Top of RECORDED DATA

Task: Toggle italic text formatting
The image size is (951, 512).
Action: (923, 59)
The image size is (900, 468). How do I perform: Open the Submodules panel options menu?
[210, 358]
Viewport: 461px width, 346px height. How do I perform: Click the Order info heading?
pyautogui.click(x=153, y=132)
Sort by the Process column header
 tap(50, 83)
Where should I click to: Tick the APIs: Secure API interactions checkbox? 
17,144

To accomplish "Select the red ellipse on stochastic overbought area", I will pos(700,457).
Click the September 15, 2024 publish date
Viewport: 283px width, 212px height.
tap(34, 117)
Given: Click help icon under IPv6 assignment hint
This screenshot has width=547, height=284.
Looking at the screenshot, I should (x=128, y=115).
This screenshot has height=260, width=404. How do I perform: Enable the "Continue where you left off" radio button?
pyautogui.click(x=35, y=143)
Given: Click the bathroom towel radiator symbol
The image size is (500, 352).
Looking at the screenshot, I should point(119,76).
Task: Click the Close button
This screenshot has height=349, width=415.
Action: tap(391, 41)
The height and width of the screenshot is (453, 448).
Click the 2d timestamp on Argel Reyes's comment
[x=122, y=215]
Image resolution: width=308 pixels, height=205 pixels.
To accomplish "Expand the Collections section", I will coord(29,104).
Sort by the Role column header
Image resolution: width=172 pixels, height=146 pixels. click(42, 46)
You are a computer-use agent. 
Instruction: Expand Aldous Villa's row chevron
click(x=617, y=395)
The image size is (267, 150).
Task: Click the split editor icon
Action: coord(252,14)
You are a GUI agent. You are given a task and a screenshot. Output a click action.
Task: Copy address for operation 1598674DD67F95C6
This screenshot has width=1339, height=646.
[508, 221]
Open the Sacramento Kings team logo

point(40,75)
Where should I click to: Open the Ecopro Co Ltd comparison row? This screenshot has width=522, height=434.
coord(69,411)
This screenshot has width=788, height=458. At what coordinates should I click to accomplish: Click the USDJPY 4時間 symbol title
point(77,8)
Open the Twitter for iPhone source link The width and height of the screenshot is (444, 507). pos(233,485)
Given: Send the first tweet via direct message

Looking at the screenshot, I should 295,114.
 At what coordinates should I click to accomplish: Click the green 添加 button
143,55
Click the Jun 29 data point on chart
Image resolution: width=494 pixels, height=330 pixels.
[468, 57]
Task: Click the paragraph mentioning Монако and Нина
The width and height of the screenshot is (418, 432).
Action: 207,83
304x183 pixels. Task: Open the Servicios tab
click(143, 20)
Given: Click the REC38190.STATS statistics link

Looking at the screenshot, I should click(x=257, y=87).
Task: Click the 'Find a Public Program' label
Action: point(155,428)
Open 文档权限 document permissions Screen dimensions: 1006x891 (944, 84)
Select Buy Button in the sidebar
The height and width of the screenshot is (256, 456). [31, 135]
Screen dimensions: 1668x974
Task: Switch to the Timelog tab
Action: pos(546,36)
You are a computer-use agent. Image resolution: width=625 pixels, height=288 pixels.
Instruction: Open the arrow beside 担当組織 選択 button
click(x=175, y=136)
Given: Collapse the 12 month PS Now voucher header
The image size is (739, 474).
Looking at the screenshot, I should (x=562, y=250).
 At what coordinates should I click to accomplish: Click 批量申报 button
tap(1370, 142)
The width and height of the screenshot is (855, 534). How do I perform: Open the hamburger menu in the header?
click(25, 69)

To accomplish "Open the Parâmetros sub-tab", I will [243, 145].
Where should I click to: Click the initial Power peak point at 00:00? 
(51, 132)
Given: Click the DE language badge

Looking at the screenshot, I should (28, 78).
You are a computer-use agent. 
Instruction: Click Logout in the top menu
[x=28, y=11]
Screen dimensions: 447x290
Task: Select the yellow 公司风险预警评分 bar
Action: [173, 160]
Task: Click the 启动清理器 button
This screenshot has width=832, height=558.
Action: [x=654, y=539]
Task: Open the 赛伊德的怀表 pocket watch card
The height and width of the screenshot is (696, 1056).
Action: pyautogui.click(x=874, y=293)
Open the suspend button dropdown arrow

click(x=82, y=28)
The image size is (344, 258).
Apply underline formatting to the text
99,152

Bottom of RECORDED DATA

## WHAT IS REQUIRED:
Only an exact copy is wanted here: the line containing "Click the Jun 29 data point on chart" and every later line, up to and including the last line of the listing.

## RESULT OF THIS EXERCISE:
Click the Jun 29 data point on chart
Image resolution: width=494 pixels, height=330 pixels.
[468, 57]
Task: Click the paragraph mentioning Монако and Нина
The width and height of the screenshot is (418, 432).
Action: 207,83
304x183 pixels. Task: Open the Servicios tab
click(143, 20)
Given: Click the REC38190.STATS statistics link

Looking at the screenshot, I should click(x=257, y=87).
Task: Click the 'Find a Public Program' label
Action: point(155,428)
Open 文档权限 document permissions Screen dimensions: 1006x891 (944, 84)
Select Buy Button in the sidebar
The height and width of the screenshot is (256, 456). [31, 135]
Screen dimensions: 1668x974
Task: Switch to the Timelog tab
Action: pos(546,36)
You are a computer-use agent. Image resolution: width=625 pixels, height=288 pixels.
Instruction: Open the arrow beside 担当組織 選択 button
click(x=175, y=136)
Given: Collapse the 12 month PS Now voucher header
The image size is (739, 474).
Looking at the screenshot, I should (x=562, y=250).
 At what coordinates should I click to accomplish: Click 批量申报 button
tap(1370, 142)
The width and height of the screenshot is (855, 534). How do I perform: Open the hamburger menu in the header?
click(25, 69)

To accomplish "Open the Parâmetros sub-tab", I will [243, 145].
Where should I click to: Click the initial Power peak point at 00:00? 
(51, 132)
Given: Click the DE language badge

Looking at the screenshot, I should (28, 78).
You are a computer-use agent. 
Instruction: Click Logout in the top menu
[x=28, y=11]
Screen dimensions: 447x290
Task: Select the yellow 公司风险预警评分 bar
Action: [173, 160]
Task: Click the 启动清理器 button
This screenshot has width=832, height=558.
Action: [x=654, y=539]
Task: Open the 赛伊德的怀表 pocket watch card
The height and width of the screenshot is (696, 1056).
Action: pyautogui.click(x=874, y=293)
Open the suspend button dropdown arrow

click(x=82, y=28)
The image size is (344, 258).
Apply underline formatting to the text
99,152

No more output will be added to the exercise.